BENESSERE:
RIMINI COME AVERE UN BEL SENO
Autore: Rita Bellentani
Ecco i cibi che contrastano gli inestetismi alla radice
Il segreto stà in quello che si mangia
Creme rassodanti, massaggi e ginnastica mirata fanno benissimo. Ma il segreto sta in quello che si mangia. La dieta giusta a base di soia, sesamo e cibi vitaminici è indispensabile per “nutrire” i tessuti dall’interno e mantenerli sodi. In barba al tempo che passa e alla forza di gravità.
Per ottenere un miglioramento estetico del seno bisogna agire su più fronti: favorire il funzionamento della ghiandola mammaria, conservare l’elasticità della pelle e rallentarne l’invecchiamento. Le sostanze più efficaci a questo scopo si trovano nei cibi perchè, a differenza di quelle contenute nei sieri e nelle creme, agiscono sugli strati più profondi della pelle, contrastando le causa degli inestetismi alla radice. L’invecchiamento precoce del seno e una pelle meno tonica dipendono, infatti, dalla carenza di nutrienti preziosi che, spesso, scarseggiano per lunghi periodi di tempo dalla tavola delle donne sempre “a dieta” e in lotta con la bilancia. Primi fra tutti alcuni minerali traccia come il rame e il selenio ma anche alcune vitamine del gruppo B. Intervengono poi altri fattori esterni a sbilanciare ulteriormente lo stato nutrizionale. Primo fra tutti lo stress e la vita in una città ad alto tasso di inquinamento che impoveriscono l’organismo delle riserve di vitamine e minerali antiossidanti con un effetto immediato su tutti i tessuti. Seno in prima linea per la sua struttura fisiologicamente delicata e fragile. Consumare regolarmente certi alimenti stimola in modo naturale e continuo la rigenerazione dei tessuti. Ecco dunque una polizza di bellezza “da tavola” che costa poco ma garantisce risultati progressivi e duraturi nel tempo.

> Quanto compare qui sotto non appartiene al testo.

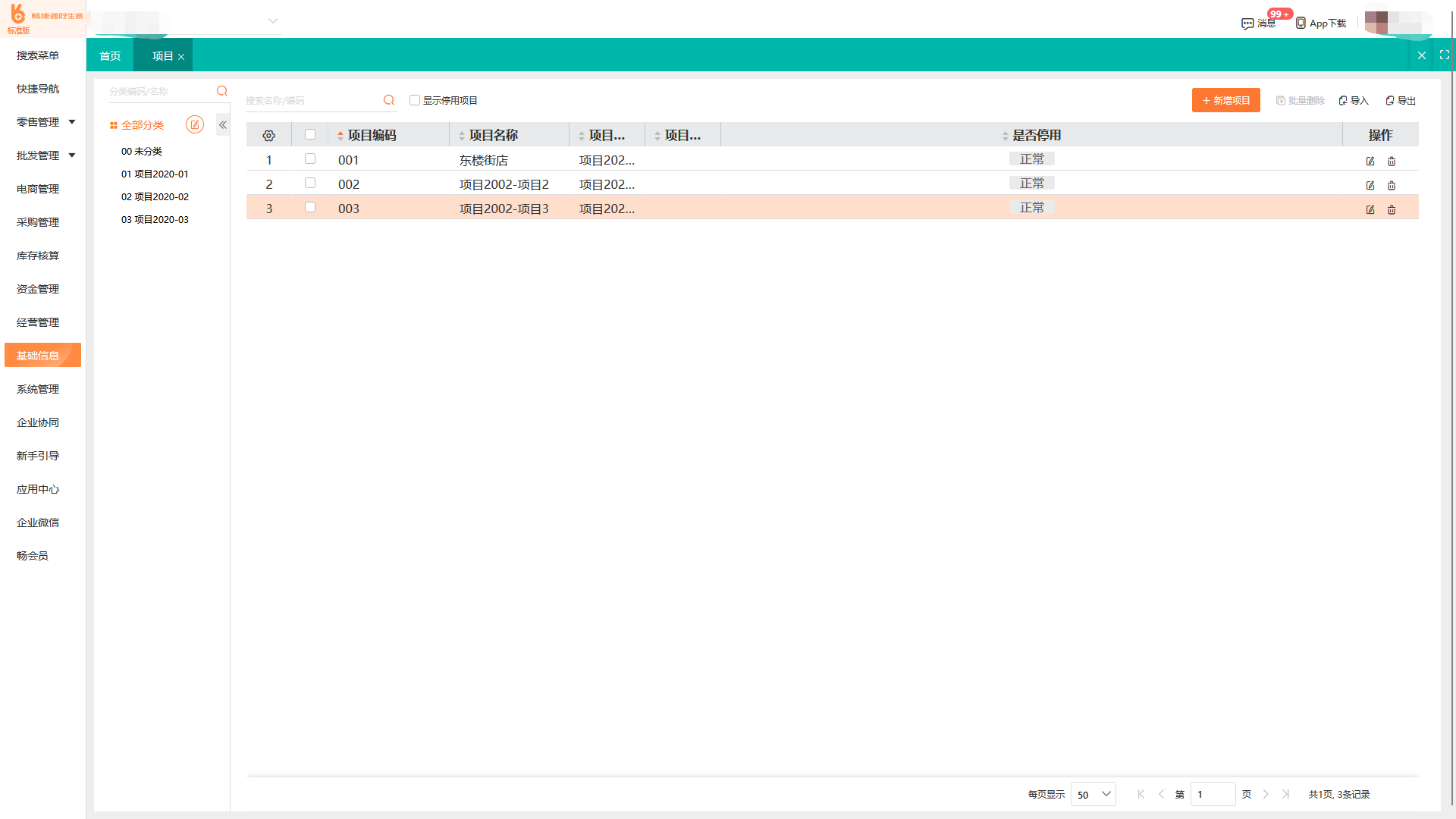Image resolution: width=1456 pixels, height=819 pixels.
Task: Switch to 首页 tab
Action: (x=111, y=55)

Il menù ideale Vitamine del gruppo B, vitamine C ed E, betacarotene, zinco e selenio: questo è il mix supercollaudato per prevenire l’invecchiamento del seno. Per assicurarsi questi elementi ecco le regole di base. Mangiate ogni giorno cereali integrali e aggiungete a fine cottura sulle pietanze o nelle insalate verdi, semi di sesamo e germe di grano. Per condire usate solo oli a crudo Mettete spesso la borragine nelle insalate o nelle preparazioni che richiedono verdura: è una pianta particolarmente ricca di acidi grassi polinsaturi che danno elasticità e di fitormoni che danno una mano al tessuto ghiandolare. Spolverate sulle pietanze, ogni volta che potete, il lievito di birra. E’ un ingrediente che lega molto bene con i cereali della prima colazione e le insalate ma, se il gusto non vi piace, potete assumerlo sotto forma di compresse. Una volta alla settimana, consumate fegato o interiora. Limitate i cibi ricchi di grassi animali (salumi, carni rosse, etc.): l’eccessivo apporto di grassi saturi è particolarmente dannoso per la salute dei tessuti del seno. Sia quelli ghiandolari, sia quelli dell’epidermide. Tra la frutta privilegiate kiwi, fragole, agrumi e frutti di bosco. Tra la verdura carote e vegetali a foglia verde come rucola e spinaci. Tre volte alla settimana assicuratevi una porzione di pesce. Perfetto il tonno e il pesce azzurro che sono una miniera di acidi grassi Omega 3, essenziali per migliorare l’elasticità delle membrane cellulari (sia ghiandolari che cutanee). Se fate sport regolarmente, non assumete mai meno di 1.3 g di proteine al giorno per chilo di peso corporeo: consentono ai muscoli quel ricambio di fibre che permette di mantenerli tonici.